### [ACTIVITY]
Please say how many lines in the material include the string "dock", and nothing else.

---

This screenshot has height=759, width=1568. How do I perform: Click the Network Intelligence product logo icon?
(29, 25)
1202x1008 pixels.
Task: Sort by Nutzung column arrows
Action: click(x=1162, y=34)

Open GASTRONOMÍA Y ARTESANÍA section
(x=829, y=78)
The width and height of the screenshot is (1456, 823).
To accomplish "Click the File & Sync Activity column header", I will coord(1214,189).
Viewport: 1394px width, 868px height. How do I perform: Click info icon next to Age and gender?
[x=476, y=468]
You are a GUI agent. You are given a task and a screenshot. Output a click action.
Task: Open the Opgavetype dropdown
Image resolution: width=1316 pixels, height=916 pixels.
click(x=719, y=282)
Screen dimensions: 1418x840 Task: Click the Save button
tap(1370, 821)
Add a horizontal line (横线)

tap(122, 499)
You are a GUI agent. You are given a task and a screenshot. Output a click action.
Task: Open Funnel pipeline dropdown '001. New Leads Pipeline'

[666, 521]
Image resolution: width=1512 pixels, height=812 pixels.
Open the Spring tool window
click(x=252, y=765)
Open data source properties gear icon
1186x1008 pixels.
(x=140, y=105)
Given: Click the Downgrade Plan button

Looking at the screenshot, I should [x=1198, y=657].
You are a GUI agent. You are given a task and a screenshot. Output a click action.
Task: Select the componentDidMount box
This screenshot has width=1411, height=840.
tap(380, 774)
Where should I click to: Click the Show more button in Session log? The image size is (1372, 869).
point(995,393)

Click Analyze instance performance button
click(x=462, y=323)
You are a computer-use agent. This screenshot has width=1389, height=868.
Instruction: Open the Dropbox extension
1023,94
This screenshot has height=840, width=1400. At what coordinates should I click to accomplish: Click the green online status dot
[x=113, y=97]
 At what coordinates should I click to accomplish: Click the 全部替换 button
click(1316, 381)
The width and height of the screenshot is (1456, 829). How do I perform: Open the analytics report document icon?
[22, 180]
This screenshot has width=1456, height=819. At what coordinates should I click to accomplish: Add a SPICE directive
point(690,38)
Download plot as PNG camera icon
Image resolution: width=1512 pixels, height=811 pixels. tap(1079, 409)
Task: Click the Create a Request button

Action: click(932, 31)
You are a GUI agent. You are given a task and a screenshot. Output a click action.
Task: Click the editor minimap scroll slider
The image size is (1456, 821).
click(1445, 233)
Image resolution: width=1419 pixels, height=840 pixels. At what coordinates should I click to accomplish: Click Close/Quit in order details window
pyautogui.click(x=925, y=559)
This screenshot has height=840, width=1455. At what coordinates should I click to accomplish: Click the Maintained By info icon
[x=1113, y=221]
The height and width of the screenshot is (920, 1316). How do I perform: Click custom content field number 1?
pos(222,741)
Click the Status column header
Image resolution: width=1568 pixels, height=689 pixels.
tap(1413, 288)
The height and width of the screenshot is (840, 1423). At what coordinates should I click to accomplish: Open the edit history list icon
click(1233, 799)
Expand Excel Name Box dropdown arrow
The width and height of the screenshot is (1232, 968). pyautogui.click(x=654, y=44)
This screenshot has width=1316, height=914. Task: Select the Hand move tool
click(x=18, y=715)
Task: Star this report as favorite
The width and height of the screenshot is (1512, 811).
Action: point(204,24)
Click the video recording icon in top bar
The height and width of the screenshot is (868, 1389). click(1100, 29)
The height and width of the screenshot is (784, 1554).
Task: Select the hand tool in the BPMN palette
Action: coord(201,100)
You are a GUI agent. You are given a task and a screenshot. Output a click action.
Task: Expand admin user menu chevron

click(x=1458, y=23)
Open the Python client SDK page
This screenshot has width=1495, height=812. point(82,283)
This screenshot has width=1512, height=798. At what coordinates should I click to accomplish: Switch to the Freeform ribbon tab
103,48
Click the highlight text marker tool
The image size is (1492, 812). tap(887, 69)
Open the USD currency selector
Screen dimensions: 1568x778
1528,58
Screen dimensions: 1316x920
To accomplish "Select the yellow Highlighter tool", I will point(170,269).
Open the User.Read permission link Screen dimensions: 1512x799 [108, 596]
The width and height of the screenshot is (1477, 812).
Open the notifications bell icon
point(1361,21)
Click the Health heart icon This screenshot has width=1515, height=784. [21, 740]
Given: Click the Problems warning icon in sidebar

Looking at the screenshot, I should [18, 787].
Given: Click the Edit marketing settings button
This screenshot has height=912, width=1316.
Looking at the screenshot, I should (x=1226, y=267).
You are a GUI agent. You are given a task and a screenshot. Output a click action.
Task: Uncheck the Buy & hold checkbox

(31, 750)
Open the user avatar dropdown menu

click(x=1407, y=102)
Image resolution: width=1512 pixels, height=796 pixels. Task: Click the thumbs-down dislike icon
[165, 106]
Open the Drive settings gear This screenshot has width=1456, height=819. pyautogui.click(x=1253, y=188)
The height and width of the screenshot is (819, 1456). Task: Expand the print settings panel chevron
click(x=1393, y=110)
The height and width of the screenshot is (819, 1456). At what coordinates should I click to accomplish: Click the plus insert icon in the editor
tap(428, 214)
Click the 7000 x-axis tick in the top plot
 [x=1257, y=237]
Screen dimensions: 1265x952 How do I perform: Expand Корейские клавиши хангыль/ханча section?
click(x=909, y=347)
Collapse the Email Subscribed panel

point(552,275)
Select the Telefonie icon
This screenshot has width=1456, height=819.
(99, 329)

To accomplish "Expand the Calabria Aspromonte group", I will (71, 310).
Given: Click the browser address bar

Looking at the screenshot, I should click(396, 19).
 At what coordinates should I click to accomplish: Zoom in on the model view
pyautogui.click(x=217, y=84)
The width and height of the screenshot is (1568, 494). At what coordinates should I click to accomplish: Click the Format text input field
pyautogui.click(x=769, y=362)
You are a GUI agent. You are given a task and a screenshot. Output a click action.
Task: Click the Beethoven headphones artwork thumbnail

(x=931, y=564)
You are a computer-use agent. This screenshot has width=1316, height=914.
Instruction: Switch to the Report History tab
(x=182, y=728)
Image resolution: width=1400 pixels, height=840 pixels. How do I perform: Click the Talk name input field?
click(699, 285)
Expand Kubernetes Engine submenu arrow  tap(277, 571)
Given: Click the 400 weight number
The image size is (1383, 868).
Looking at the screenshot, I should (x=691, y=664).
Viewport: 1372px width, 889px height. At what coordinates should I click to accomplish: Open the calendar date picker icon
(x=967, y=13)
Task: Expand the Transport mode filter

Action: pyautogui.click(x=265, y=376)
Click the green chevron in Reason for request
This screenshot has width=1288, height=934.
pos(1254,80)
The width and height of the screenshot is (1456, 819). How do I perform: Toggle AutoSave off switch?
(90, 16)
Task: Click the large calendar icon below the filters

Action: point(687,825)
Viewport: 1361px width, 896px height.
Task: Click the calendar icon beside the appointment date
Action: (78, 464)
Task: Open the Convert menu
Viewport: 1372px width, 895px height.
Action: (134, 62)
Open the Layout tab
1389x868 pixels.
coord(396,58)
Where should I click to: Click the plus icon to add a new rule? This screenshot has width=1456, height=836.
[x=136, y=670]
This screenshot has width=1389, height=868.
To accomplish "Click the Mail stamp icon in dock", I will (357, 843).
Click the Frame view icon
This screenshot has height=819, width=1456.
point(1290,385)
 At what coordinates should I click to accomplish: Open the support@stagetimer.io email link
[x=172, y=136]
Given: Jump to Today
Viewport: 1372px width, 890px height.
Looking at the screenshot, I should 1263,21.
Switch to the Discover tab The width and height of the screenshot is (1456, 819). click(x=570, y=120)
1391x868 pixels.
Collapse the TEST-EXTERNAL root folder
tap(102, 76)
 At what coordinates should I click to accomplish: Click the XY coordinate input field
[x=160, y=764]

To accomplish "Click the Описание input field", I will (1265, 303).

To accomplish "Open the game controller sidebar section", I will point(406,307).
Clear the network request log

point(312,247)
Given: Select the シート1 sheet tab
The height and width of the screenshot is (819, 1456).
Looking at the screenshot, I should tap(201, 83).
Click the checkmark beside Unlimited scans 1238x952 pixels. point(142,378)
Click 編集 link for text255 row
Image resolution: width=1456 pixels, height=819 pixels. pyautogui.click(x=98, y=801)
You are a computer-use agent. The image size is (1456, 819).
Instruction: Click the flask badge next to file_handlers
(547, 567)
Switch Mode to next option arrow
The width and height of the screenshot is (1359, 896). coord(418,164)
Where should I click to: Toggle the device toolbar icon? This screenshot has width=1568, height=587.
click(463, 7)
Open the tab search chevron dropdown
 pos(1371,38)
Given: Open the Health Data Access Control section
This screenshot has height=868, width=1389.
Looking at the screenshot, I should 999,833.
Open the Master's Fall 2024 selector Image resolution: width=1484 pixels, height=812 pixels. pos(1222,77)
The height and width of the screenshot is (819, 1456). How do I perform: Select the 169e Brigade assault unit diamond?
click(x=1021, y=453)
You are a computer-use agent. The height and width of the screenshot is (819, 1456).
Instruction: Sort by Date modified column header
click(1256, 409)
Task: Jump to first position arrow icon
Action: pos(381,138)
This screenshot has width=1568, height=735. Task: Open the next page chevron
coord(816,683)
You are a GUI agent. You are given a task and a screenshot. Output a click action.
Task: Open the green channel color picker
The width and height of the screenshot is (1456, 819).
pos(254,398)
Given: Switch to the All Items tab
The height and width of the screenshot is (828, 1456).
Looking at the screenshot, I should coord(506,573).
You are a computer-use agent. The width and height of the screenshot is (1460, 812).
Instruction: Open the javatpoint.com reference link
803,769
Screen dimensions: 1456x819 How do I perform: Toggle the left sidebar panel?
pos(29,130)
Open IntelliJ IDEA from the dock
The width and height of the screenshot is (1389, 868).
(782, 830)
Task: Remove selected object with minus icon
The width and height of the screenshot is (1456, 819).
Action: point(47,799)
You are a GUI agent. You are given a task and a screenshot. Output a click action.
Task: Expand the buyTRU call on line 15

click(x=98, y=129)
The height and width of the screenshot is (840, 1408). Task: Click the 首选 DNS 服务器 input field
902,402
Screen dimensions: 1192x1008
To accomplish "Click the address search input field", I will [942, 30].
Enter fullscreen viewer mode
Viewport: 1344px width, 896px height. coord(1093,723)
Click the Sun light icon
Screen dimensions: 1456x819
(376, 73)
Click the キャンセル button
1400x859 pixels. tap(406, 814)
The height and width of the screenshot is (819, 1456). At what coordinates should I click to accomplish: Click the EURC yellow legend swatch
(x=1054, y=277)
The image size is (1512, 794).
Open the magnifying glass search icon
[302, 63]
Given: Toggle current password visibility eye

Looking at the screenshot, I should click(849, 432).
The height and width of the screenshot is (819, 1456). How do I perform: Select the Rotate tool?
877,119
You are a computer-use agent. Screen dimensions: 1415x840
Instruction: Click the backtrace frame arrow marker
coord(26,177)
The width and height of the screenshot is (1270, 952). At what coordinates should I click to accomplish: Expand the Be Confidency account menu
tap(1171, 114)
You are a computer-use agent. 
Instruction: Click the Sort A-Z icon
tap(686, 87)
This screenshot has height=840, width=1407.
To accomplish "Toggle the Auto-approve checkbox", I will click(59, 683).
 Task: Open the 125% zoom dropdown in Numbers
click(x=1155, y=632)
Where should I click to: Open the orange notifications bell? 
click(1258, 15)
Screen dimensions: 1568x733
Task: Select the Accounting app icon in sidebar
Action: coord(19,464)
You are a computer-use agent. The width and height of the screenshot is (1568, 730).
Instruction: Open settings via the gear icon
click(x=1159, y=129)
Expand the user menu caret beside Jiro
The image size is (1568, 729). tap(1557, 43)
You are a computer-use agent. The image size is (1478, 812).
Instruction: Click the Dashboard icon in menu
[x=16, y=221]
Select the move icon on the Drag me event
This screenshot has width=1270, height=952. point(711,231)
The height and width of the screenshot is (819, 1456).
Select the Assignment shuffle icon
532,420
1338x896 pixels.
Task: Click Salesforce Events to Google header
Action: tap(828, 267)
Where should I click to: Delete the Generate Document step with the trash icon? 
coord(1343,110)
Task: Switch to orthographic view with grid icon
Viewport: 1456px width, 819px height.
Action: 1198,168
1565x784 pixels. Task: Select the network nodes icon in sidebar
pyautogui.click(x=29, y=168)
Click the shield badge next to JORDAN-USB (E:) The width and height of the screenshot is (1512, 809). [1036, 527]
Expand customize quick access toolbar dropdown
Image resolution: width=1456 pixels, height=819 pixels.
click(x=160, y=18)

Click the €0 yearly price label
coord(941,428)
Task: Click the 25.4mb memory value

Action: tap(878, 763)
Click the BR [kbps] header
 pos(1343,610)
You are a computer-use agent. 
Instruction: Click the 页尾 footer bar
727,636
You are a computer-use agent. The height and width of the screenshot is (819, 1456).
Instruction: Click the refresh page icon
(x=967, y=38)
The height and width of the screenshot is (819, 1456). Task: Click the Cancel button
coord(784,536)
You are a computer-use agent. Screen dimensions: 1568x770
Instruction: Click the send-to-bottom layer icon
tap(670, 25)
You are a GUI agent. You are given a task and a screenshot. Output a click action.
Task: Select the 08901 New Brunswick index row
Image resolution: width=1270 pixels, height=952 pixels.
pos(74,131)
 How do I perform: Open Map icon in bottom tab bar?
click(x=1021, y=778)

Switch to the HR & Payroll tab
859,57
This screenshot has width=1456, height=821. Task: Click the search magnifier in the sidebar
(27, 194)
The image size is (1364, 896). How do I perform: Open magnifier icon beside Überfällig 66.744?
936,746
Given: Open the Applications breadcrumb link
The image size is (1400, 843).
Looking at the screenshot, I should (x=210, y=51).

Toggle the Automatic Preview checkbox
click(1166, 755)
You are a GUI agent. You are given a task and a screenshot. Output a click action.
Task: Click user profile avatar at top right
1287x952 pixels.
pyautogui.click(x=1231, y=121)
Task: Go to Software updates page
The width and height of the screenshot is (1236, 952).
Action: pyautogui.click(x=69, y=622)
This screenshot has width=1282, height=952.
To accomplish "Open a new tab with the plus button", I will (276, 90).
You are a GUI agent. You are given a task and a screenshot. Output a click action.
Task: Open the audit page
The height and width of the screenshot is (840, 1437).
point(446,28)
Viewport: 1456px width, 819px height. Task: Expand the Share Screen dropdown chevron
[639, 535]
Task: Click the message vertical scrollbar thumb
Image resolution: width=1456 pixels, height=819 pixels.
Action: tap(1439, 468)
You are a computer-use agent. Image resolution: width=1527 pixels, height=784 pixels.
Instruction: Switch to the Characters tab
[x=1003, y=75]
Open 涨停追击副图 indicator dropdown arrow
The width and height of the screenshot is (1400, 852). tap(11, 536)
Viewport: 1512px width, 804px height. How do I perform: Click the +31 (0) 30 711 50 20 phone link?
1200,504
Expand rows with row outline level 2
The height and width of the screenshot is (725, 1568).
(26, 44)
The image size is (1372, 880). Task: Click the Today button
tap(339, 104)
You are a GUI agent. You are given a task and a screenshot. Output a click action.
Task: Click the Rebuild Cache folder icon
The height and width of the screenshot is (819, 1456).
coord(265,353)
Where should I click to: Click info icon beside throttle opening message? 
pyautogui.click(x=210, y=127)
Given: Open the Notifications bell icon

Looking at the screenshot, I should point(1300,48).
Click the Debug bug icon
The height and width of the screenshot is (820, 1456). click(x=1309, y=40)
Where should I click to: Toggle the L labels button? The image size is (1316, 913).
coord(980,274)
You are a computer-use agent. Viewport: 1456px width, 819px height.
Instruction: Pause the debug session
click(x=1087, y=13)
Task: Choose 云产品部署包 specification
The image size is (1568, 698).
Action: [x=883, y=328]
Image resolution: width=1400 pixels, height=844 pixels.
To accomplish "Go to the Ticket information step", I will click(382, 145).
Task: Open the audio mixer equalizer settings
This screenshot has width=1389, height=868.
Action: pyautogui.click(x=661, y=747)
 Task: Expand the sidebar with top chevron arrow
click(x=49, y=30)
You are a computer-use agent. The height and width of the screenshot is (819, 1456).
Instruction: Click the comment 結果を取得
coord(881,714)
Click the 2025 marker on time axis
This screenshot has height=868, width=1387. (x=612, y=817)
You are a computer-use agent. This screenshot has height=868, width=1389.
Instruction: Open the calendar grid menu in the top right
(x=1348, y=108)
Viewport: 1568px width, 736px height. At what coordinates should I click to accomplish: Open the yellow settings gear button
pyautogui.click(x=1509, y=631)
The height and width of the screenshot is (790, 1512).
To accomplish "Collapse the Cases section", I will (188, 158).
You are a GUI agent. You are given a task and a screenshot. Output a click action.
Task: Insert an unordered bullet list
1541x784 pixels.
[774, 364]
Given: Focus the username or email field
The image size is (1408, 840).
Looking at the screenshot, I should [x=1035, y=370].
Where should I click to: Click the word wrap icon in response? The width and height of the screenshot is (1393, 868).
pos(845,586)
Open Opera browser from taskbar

---

### [ANSWER TO THIS PROBLEM]
2